PROVIDED PASSAGE –
==========

Refactor generation of proof hint "rule applied" event #862

Baltoli · 2023-10-17T08:31:20Z

This PR packages up @gtrepta's initial work towards part (1) of #860; a refactoring of the emission of rewrite / rule match events in the proof trace.

At a high level, the code changes here cause the interpreter to emit "rule matched" events for all rules, not just top-level rewrite rules; in the trace below we can see function rules emitting these events. Currently, the term produced by a function event is not yet emitted into the trace, but it could be recovered by evaluating the function on its bound arguments, which are in the trace.

To evaluate the current state of the trace format, consider the following definition:

module TEST
  imports INT

  syntax Int ::= "inc" Int [function, total]
  rule inc I => I +Int 1

  syntax Foo ::= foo(Int) | bar(Int)
  rule foo(I) => bar(inc I)
endmodule

When run with --proof-output, the sequence of events that is generated in the trace is as follows (with lengthy KORE terms omitted here for my own sanity when extracting this information):

function: _|->_
function: .Map
function: _Map_
function: initGeneratedTopCell
rewrite :
  ordinal: 162 (rule initGeneratedTopCell(Init) => ...)
  VarInit -> ...

==========

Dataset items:

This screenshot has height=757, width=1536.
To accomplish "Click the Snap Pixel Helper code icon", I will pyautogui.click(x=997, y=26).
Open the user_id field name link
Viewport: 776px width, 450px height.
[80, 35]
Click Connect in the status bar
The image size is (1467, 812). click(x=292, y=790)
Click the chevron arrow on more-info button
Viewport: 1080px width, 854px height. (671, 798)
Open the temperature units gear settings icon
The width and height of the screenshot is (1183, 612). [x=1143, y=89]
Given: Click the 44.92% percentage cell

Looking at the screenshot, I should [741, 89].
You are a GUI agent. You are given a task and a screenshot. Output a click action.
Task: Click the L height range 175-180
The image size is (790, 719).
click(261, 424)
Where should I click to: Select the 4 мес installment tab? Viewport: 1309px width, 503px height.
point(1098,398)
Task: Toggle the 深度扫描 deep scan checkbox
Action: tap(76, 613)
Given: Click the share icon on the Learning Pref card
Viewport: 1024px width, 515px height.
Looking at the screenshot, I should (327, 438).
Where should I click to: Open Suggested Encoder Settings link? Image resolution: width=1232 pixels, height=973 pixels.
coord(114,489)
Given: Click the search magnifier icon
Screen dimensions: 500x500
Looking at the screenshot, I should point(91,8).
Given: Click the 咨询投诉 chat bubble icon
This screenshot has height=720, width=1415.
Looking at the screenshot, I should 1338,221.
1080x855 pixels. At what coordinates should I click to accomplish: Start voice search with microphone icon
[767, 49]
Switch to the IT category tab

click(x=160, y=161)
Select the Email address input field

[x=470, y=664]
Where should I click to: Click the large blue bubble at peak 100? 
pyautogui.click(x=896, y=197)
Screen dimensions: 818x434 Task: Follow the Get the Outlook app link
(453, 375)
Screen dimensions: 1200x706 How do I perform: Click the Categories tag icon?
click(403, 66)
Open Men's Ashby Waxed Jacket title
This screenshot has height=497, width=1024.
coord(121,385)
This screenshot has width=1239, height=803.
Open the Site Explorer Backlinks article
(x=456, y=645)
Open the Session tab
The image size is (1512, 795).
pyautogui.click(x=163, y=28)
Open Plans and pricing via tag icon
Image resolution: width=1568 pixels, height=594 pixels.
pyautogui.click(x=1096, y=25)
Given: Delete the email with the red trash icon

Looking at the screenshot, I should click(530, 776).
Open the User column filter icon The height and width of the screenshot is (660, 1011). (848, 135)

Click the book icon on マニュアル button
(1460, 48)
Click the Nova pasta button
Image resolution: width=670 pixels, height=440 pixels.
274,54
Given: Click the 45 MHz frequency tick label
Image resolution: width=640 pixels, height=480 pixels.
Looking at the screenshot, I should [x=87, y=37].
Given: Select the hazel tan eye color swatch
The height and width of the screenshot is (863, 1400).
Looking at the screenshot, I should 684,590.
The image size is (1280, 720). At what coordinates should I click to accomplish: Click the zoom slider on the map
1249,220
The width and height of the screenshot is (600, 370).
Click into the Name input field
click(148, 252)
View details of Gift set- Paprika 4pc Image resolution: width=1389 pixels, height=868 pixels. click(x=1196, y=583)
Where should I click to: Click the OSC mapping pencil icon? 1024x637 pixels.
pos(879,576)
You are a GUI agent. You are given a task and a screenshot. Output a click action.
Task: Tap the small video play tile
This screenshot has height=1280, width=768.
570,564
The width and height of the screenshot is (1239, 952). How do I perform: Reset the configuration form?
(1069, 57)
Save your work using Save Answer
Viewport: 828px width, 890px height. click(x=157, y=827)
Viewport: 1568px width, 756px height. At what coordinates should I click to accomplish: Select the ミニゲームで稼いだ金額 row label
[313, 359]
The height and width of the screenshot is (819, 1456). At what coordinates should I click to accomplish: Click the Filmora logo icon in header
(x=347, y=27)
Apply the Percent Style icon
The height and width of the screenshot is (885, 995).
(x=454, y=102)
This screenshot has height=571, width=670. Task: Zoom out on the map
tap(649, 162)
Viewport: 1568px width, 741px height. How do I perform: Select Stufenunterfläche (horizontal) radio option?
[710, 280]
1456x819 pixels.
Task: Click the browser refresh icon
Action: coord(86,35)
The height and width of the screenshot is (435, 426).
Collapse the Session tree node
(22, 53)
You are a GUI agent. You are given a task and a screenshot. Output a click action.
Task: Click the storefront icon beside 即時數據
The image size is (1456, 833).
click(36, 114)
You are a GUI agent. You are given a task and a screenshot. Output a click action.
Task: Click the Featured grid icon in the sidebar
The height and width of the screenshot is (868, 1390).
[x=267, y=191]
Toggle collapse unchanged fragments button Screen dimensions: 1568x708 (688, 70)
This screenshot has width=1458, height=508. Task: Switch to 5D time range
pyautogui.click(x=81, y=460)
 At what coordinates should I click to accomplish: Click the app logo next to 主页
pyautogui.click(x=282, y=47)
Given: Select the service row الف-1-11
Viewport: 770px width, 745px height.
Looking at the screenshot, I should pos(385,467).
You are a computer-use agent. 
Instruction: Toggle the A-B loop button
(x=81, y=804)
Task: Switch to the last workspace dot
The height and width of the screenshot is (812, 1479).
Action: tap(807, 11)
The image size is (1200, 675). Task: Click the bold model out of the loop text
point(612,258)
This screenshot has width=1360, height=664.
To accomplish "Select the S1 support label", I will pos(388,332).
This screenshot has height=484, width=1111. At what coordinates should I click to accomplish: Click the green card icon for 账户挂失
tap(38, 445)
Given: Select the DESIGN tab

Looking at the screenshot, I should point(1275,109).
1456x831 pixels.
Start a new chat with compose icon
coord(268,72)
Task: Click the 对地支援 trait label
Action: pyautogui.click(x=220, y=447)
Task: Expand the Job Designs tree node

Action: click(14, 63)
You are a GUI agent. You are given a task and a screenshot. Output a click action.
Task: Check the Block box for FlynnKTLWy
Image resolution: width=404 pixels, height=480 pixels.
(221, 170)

==========

TO-DO LIST –
1: Output the proof-trace pull request from "syntax Foo ::= foo(Int)" to "initGeneratedTopCell(Init) => ...)".
2: Write the next part of the proof-trace pull request, picking up right after its last line.
The rows play no part in the work here.

TASK-BY-TASK ANSWERS –
1:
syntax Foo ::= foo(Int) | bar(Int)
  rule foo(I) => bar(inc I)
endmodule

When run with --proof-output, the sequence of events that is generated in the trace is as follows (with lengthy KORE terms omitted here for my own sanity when extracting this information):

function: _|->_
function: .Map
function: _Map_
function: initGeneratedTopCell
rewrite :
  ordinal: 162 (rule initGeneratedTopCell(Init) => ...)

2:
function: initKCell
rewrite:
  ordinal: 163 (rule initKCell(Init) => ...)
  VarInit -> ...
function: Map:lookup
function: project:KItem
rewrite:
  ordinal: 207 (rule project:KItem(K) => ...)
  VarK -> ...
function: initGeneratedCounterCell
rewrite:
  ordinal: 161 (rule initGeneratedCounterCell() => ...)
<initial configuration>
rewrite:
  ordinal: 126 (rule foo(I) => ...)
  _DotVar0 -> ...
  _DotVar1 -> ...
  I -> ...
function: inc__TEST_Int_Int
rewrite:
  ordinal: 160 (rule inc__TEST_Int_Int(I) => ...)
  I -> ...
function: _+Int_
<next configuration>

The things lacking from this trace are currently:

Return values from hooked functions (Hook event for proof hints #873, New proof hint features #860)
Side conditions (New proof hint features #860)

Additionally, the parser will need to be updated to reflect this new format as previously.

I would also like to clean up the code a little now that I better understand the trace format and the events being emitted.

gtrepta · 2023-11-02T16:29:56Z

lib/codegen/Decision.cpp

+  auto Call = llvm::CallInst::Create(applyRule, args, "", d->CurrentBlock);
+
+  // How do you emit the resulting config from here?
+
  setDebugLoc(Call);
  Call->setCallingConv(llvm::CallingConv::Tail);


This still needs to be implemented. The call instruction is meant to be tail recursive, I tried changing that but from what I remember it wasn't that simple.

Once this is implemented, the call that's left in CreateTerm to emit the config on rewrites can be removed, right? i.e. that it's there and not here is why we have configs and not function returns in the trace.

I believe so, yes.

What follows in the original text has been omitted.